[[ Provided records open ]]

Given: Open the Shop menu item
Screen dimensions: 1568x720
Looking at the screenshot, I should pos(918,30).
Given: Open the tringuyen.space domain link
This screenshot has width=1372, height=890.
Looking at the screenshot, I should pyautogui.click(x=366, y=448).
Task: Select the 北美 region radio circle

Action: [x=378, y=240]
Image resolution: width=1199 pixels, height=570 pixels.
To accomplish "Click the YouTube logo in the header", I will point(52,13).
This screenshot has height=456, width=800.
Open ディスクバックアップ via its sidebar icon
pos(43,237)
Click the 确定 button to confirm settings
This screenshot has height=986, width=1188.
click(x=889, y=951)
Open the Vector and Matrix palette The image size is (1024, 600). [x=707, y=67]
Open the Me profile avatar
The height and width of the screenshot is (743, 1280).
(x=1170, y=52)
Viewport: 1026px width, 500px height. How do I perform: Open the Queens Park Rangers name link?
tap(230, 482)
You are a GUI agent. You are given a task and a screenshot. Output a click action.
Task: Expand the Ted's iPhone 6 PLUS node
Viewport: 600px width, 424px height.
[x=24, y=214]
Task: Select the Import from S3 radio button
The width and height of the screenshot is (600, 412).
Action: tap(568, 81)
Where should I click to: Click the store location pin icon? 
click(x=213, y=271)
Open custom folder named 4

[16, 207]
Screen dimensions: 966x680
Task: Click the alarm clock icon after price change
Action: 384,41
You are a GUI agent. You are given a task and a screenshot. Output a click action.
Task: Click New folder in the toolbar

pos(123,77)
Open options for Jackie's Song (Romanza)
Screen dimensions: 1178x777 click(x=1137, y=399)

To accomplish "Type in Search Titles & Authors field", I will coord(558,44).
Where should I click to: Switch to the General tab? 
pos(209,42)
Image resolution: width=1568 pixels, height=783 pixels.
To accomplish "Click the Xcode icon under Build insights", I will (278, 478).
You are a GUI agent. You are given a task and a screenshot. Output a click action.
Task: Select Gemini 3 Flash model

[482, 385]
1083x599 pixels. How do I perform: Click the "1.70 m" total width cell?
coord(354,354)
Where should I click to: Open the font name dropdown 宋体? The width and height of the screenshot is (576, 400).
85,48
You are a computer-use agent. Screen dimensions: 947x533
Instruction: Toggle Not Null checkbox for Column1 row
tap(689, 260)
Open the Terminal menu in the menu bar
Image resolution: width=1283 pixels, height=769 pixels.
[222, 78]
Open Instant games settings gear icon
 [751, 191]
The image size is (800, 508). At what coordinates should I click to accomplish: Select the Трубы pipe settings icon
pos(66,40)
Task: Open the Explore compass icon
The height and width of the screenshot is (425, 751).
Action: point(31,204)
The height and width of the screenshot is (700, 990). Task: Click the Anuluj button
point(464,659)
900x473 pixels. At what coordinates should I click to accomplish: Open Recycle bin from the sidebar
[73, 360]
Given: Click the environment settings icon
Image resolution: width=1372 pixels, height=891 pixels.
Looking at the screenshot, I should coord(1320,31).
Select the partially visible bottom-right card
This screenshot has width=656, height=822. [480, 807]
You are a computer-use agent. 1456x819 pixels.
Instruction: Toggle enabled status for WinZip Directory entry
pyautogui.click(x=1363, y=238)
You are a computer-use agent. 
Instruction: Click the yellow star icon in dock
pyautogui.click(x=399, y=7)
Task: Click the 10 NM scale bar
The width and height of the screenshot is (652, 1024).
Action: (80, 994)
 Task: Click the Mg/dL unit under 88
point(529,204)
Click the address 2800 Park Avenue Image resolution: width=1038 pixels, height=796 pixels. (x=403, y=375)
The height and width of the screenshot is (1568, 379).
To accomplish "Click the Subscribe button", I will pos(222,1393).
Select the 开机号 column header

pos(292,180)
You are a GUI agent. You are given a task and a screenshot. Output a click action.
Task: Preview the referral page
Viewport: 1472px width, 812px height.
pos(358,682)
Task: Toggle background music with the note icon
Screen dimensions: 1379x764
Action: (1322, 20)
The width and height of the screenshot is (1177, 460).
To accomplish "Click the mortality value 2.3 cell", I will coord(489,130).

[[ Provided records closed ]]

:: Aim of the task ::
Display every line of the listing that contains the string "computer".

:: Response area ::
You are a computer-use agent. Screen dimensions: 947x533
You are a computer-use agent. 1456x819 pixels.
You are a computer-use agent. 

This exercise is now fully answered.